I can't say I'm the neatest person in the world; but I've always admired a neat house. Maybe it was due to reading the Little House books at an early age and being impressed with their housekeeping. I remember, as a little tyke, trying to do things the way it was described in the books, and found it fun to pretend I was Laura, carefully putting away all my toys and making the bed, and then gleaming with satisfaction at the fruit of my labors. I guess, in a way, I felt like I was "keeping house", even though my "house" consisted of my bed, dresser, and toy box. (Too bad I forwent that habit a few years later -- my teens were not much to brag about, neatness-wise.) Now that I'm grown with a home of my own to keep, I marvel at the fine-tuned housekeeping routine of our fore-mothers.
If love is the heartbeat of the home, then the domestic routine is the heartbeat of the house. The rhythm of housekeeping chores, neatly spaced throughout the days of the week is perfectly designed to keep all the gears running smoothly, without the fatigue and frustration that can heap up on us when we try to do too much all in one day. But before Franklin-Covey became an icon of time-management, our fore-mothers had been putting it into practice for generations. Whether you were the mistress of an upper and lower staff in an English country mansion, or a poor farmer's wife sweeping a dirt floor of a ramshackle cabin on an unsettled prairie, you always had your routine for keeping the house neat and clean; you had your domestic calendar.
"Give our maid Sallie Anne the day of the week and the hour of the day and she knows what we are doing here at home...This week Sallie Anne washes the blankets and suns the heavy quilts and I clean, mend, and put by the winter clothing. In the fall, it will be a pleasure to take out clean whole things which have lain packed away neatly, in sweet-smelling lavender."

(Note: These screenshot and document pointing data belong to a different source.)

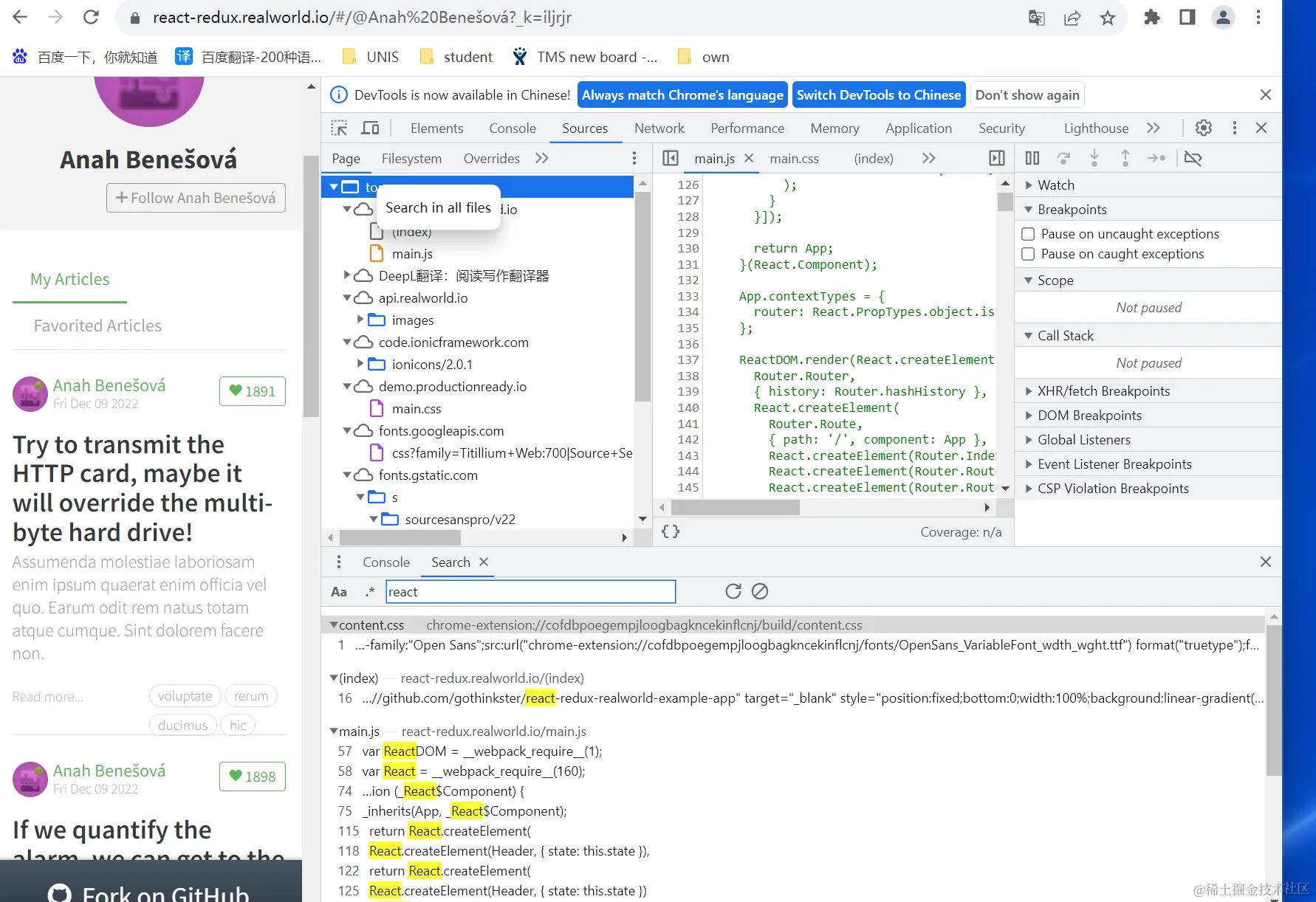Click deactivate breakpoints icon
This screenshot has height=902, width=1316.
[x=1192, y=158]
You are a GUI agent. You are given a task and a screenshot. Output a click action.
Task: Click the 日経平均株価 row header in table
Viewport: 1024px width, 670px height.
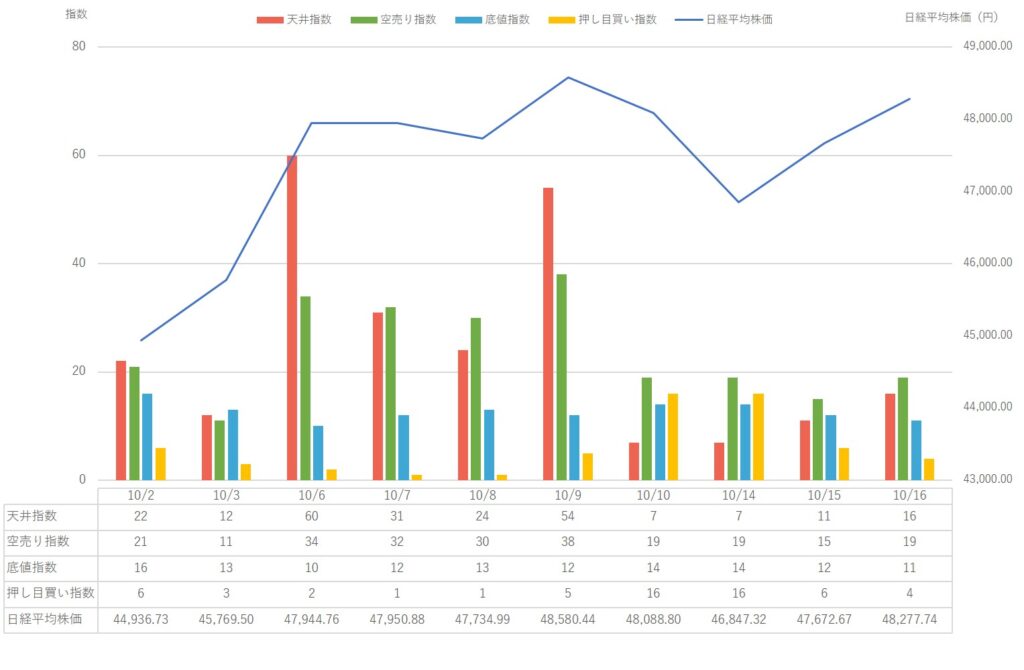click(x=50, y=619)
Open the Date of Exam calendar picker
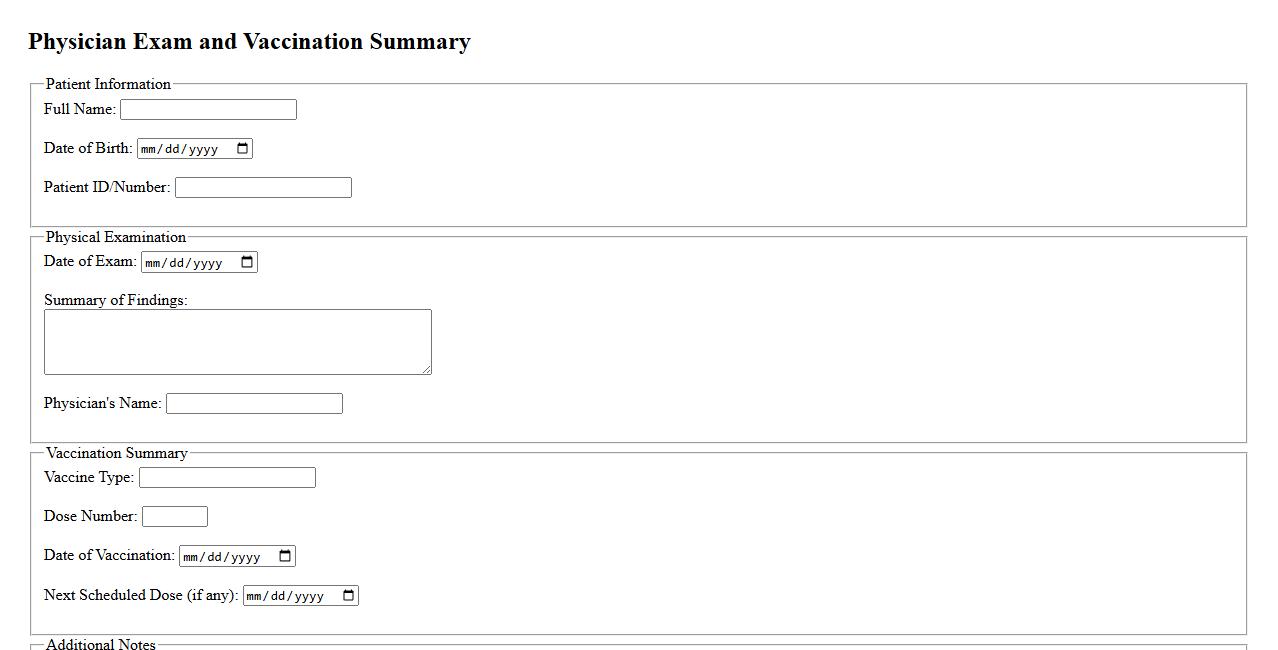The image size is (1278, 650). [x=247, y=263]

- Mrs. Dunwoody's Excellent Instructions for Homekeeping.
Don't you just love the idea of unpacking clean, lavender-scented blankets and linens and clothes in the fall? For me, that thought makes spring cleaning all the merrier, even those dreaded tasks. I don't know about you, dear readers, but spring hasn't quite sprung here so I can't throw open the windows and roll up my sleeves just yet. While I'm preparing for the great spring cleaning, though, I thought I'd share my "domestic calendar" that I've been attempting to employ for the last few months (albeit a little more updated than the original Victorian calendar I pulled it from). Maybe it'll be helpful to you!
DAILY CLEANING CHORES
- Make beds.
- Prepare meals and clean afterward.
- Tidy up rooms and put everything back into its proper place.

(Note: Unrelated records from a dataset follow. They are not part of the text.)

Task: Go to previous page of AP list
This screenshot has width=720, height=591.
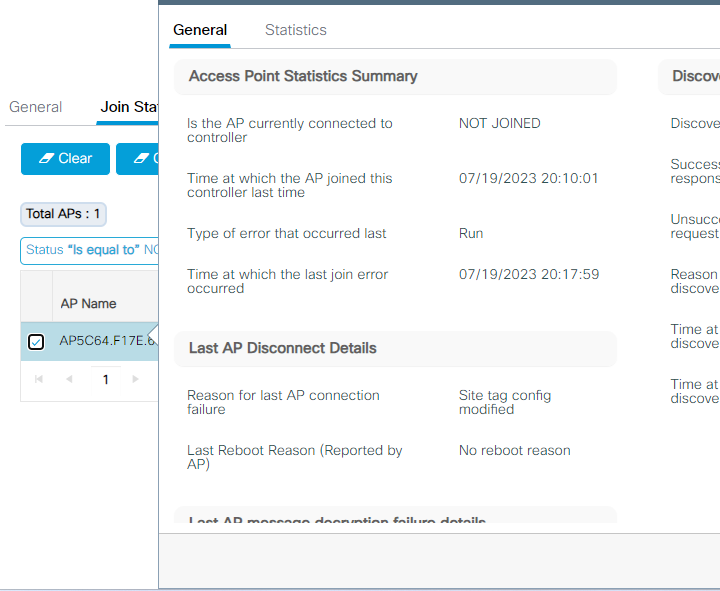Action: coord(69,380)

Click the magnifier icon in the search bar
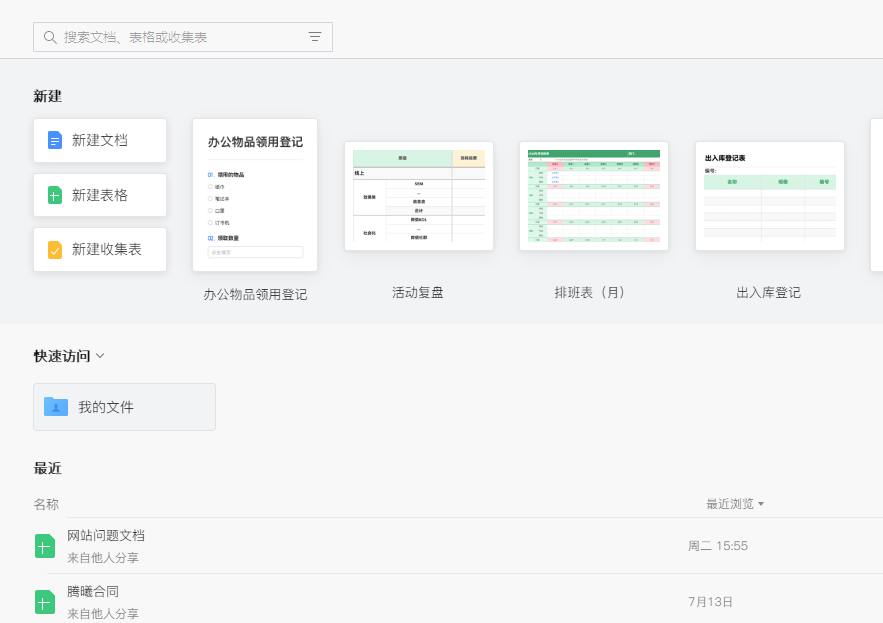click(x=49, y=36)
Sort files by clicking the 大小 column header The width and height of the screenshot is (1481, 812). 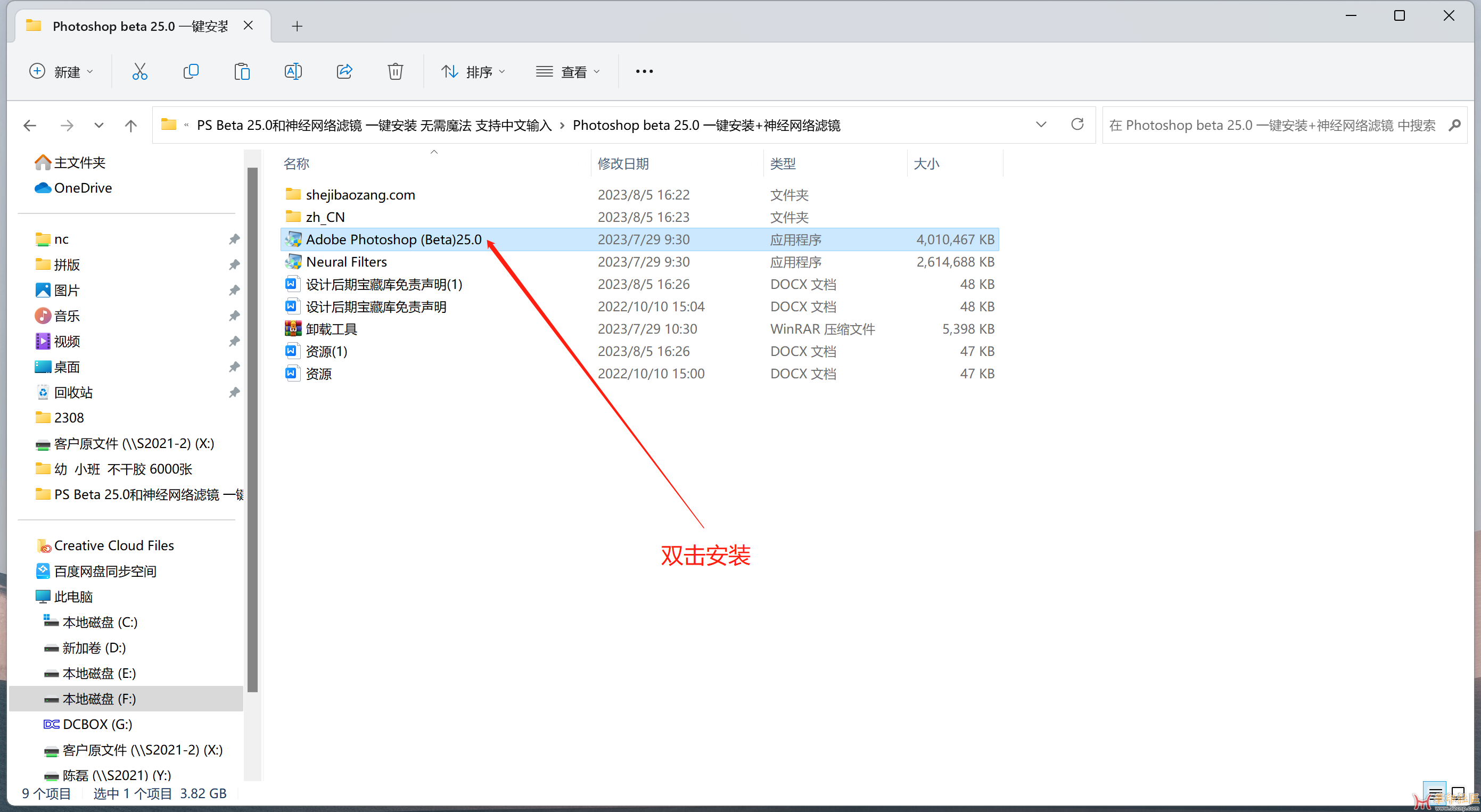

- Put soiled clothes in laundry and hang up other clothes.
- Clean or put out tablecloth and kitchen towels.
- Tidy the bathrooms and put out clean towels and necessary toiletries.

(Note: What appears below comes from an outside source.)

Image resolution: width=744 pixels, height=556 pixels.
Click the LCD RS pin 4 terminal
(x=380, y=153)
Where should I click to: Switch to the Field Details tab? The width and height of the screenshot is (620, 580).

- Clean floors in kitchen and dining rooms.
- Take out the trash.
- Complete day-of-the-week chore.
- Washing on Monday
- Ironing on Tuesday
- Sewing on Wednesday
- Marketing on Thursday
- Cleaning on Friday
- Baking on Saturday
- Rest on Sunday
- Wipe down all surfaces such as doorknobs and cabinet handles.
- Dust all furniture and objects.
- Clean bathrooms very thoroughly.
- Clean kitchen, scrub counters, sinks, and floor.
- Change the bed linens.
- Clean garbage receptacle.
- Wash combs and brushes.
- Wash or air pillows.
- Wash mirrors.
- Wash windows inside.
- Wax floors (if hardwood) -- I don't have wood floors currently.
- Organize drawers.
- Clean pantry.
- Clean oven and stove.
- Organize closets.
- Wash or wax woodwork.
Blessings to you this rainy, 50-degree Tuesday morning.